▶ [WHAT THIS TASK INVOLVES]:
Taking the line that contains "488x340 pixels." as the first, copy exactly every line through the last line of the records, and nothing else.

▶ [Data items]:
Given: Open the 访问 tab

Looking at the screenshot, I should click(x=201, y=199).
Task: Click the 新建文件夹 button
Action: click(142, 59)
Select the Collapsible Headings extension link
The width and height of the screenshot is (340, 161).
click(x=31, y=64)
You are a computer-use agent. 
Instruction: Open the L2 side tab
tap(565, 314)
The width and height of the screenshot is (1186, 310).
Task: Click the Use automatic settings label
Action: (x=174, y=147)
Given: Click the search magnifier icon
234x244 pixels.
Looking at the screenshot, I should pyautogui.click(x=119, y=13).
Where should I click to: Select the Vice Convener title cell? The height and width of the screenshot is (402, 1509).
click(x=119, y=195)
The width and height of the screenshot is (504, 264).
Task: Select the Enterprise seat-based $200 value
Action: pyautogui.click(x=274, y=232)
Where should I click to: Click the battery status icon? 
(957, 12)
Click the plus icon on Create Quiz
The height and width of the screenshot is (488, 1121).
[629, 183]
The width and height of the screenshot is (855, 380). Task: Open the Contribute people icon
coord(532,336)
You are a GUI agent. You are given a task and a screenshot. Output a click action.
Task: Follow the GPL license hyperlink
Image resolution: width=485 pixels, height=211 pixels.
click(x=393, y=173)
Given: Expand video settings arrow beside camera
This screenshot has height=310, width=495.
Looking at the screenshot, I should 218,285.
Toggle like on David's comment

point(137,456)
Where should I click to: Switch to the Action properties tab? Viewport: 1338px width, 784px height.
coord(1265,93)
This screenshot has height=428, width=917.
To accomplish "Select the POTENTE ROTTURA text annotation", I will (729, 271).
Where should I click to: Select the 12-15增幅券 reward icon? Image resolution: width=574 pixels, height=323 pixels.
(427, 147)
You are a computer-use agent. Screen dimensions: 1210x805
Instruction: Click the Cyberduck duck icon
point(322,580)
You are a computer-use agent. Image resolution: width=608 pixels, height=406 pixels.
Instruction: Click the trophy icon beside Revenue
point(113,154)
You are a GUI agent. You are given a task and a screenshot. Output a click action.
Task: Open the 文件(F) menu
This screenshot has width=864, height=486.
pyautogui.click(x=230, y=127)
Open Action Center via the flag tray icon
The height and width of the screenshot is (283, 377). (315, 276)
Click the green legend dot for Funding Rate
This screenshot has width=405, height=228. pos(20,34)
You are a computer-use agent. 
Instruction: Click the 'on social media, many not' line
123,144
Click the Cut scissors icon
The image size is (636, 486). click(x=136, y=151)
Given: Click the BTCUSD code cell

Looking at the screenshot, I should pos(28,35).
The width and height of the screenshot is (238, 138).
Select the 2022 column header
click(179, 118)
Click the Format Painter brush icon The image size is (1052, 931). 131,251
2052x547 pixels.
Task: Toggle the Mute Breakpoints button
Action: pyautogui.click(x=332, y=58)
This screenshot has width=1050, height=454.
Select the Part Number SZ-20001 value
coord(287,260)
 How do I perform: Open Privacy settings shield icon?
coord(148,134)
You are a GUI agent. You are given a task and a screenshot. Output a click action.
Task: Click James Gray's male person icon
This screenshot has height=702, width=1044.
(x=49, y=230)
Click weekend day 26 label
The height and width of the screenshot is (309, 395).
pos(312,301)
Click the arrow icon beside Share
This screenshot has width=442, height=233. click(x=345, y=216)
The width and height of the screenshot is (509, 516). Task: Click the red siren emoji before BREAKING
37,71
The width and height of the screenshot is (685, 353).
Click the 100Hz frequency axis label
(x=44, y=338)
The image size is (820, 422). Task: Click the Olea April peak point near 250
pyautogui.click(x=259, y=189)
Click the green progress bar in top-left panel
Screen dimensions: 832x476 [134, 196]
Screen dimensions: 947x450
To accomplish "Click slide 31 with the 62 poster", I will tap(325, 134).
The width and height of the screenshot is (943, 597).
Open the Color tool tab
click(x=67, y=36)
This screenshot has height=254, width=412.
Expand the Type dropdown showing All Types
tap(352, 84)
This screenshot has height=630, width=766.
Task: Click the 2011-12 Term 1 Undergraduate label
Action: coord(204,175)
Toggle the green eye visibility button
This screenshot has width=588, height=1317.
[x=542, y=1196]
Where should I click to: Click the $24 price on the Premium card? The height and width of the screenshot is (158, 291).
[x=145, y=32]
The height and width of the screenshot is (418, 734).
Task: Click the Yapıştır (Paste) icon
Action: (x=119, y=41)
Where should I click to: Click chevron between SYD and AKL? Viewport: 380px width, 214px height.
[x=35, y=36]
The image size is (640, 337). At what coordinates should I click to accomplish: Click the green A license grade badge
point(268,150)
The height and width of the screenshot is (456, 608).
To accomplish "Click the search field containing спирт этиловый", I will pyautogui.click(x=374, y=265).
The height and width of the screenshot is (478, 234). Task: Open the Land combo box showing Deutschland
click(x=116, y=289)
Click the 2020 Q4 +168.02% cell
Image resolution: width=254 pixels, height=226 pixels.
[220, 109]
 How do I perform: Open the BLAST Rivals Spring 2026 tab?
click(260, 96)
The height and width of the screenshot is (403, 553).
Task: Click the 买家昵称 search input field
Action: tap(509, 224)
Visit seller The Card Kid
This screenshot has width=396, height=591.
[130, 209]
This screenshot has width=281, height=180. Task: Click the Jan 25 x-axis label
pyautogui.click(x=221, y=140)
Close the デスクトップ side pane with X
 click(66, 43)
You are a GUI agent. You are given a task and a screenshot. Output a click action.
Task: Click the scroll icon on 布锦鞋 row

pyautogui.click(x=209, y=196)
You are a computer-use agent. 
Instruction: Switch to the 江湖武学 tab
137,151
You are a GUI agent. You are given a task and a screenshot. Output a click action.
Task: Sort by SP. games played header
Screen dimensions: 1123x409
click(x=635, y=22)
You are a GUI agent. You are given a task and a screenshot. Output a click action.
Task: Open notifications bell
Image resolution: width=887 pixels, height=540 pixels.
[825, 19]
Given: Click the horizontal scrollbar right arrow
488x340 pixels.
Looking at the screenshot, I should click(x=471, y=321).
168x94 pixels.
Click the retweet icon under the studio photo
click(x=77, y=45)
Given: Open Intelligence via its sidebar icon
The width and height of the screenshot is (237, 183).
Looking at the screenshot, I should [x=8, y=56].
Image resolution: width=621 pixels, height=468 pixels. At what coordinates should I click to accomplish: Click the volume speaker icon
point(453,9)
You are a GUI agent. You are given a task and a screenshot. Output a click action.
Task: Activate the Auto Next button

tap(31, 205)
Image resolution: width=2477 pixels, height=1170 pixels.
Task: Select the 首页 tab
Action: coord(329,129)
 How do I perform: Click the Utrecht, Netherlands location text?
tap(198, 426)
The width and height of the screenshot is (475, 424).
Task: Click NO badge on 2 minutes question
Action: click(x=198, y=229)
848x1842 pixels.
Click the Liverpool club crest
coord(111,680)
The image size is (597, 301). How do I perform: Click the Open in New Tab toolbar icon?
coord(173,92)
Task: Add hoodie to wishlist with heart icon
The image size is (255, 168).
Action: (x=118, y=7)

▶ [FINISHED TASK]:
488x340 pixels.
Looking at the screenshot, I should click(x=471, y=321).
168x94 pixels.
Click the retweet icon under the studio photo
click(x=77, y=45)
Given: Open Intelligence via its sidebar icon
The width and height of the screenshot is (237, 183).
Looking at the screenshot, I should [x=8, y=56].
Image resolution: width=621 pixels, height=468 pixels. At what coordinates should I click to accomplish: Click the volume speaker icon
point(453,9)
You are a GUI agent. You are given a task and a screenshot. Output a click action.
Task: Activate the Auto Next button

tap(31, 205)
Image resolution: width=2477 pixels, height=1170 pixels.
Task: Select the 首页 tab
Action: coord(329,129)
 How do I perform: Click the Utrecht, Netherlands location text?
tap(198, 426)
The width and height of the screenshot is (475, 424).
Task: Click NO badge on 2 minutes question
Action: click(x=198, y=229)
848x1842 pixels.
Click the Liverpool club crest
coord(111,680)
The image size is (597, 301). How do I perform: Click the Open in New Tab toolbar icon?
coord(173,92)
Task: Add hoodie to wishlist with heart icon
The image size is (255, 168).
Action: (x=118, y=7)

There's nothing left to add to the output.